今年の1月に番組が始まった頃、仕事仲間や友人から、「八重の桜」見てるよ!と、よく声を掛けられた。
会津とは細い縁でしかつながっていないわたしのような者にまで、熱いエールが飛んで来たのである。
その後、物語が重苦しくなるにつれ、周りから視聴離脱組が増えてしまった。
意地になって見続けているわたしは、先月の大阪出張の折、京都に残る八重らの私邸「新島旧邸」まで足を伸ばした。
建物は、白壁に茶色のベランダ、窓に鎧(よろい)戸の、木造洋風2階建て。
フローリングの床に、セントラル・ヒーティングの暖房。システムキッチン、洋式トイレ、オルガン…。
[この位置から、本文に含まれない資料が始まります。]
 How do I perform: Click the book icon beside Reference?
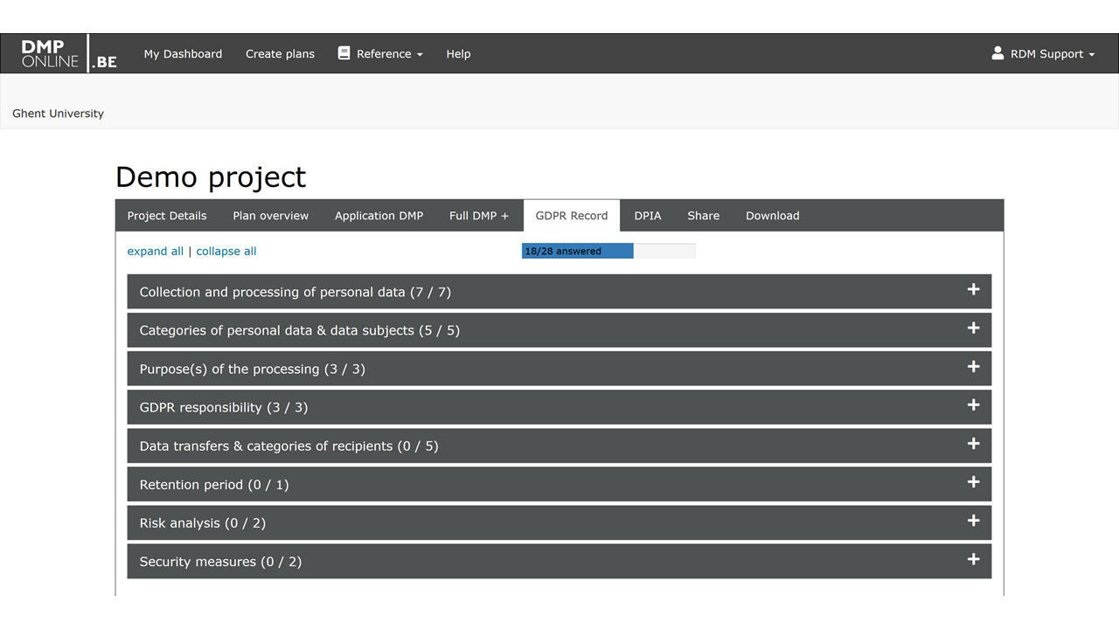coord(344,53)
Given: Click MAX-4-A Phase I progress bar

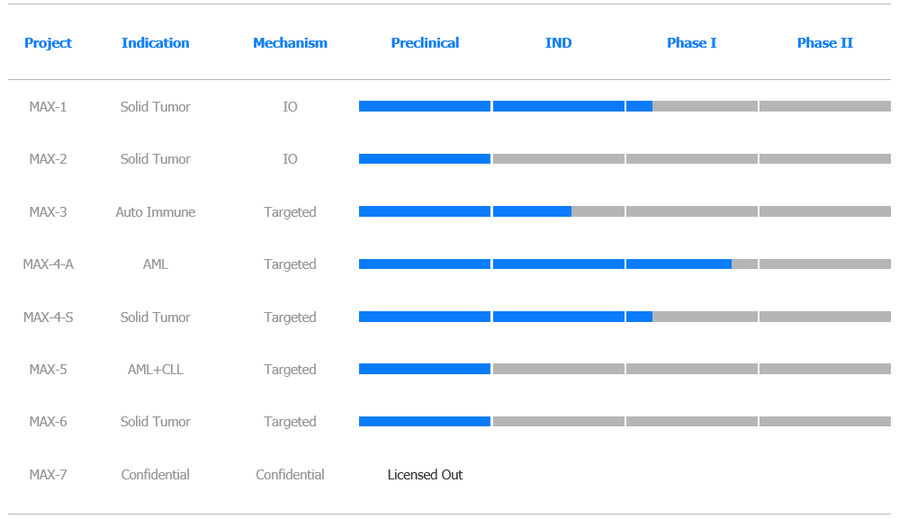Looking at the screenshot, I should click(692, 264).
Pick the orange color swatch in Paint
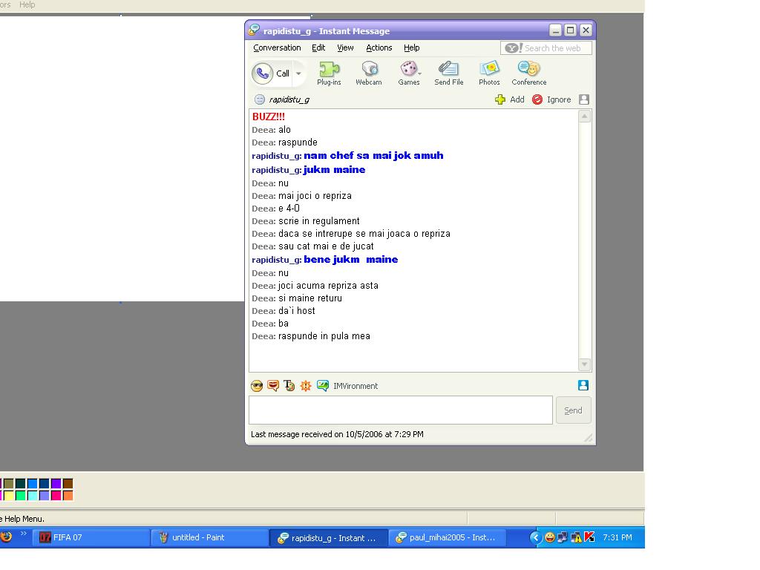The image size is (760, 570). pos(68,495)
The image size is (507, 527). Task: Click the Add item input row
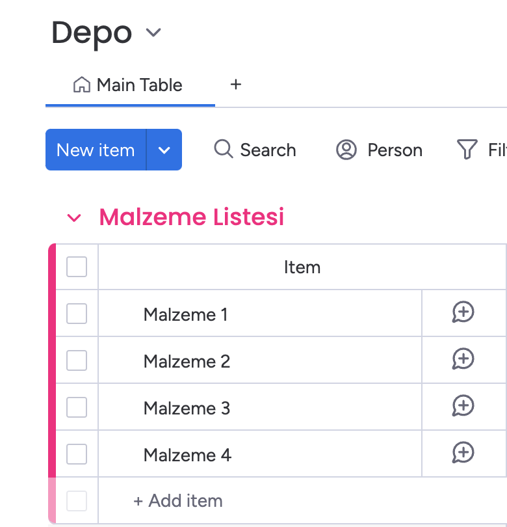point(302,500)
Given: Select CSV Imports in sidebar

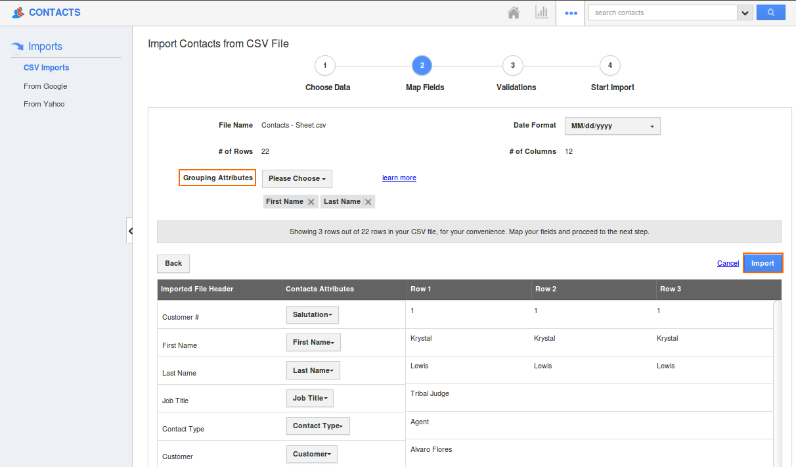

明治になってわずか11年後の建築だとは信じられないようなモダンさである。
驚いていると、茶室の隅にポツンと置かれた小さな鏡台が目に留まった。
女性にとって鏡とは「ひみつのアッコちゃん」の魔法のコンパクトよろしく、「変身」を手伝ってくれる精神的な道具に違いない。
めまぐるしく変身を繰り返した八重の鏡が、モダン建築の中で異彩を放つ質素な座鏡だった事に、興味を引かれて見入ってしまう。
会津の武家の娘から、幕末のジャンヌ・ダルクへ。さらに、同志社を率いるハンサム・ウーマン、そして日本のナイチンゲールと呼ばれるまで、華々しくステージを変えた彼女の人生。だが本人は特別、転身などと思わなかったのかもしれない。
正義と信じるなら、敵がどんなに強くても、怖気づかずに立ち向かう。ぶれないその姿が、激変する時代や環境との対比において、激しい変身を遂げたように見えただけなのだ。
庭に桜の木を探したが見当たらず、はらりと舞い落ちた一枚の紅葉をおでこに乗せて、旧邸を後にした。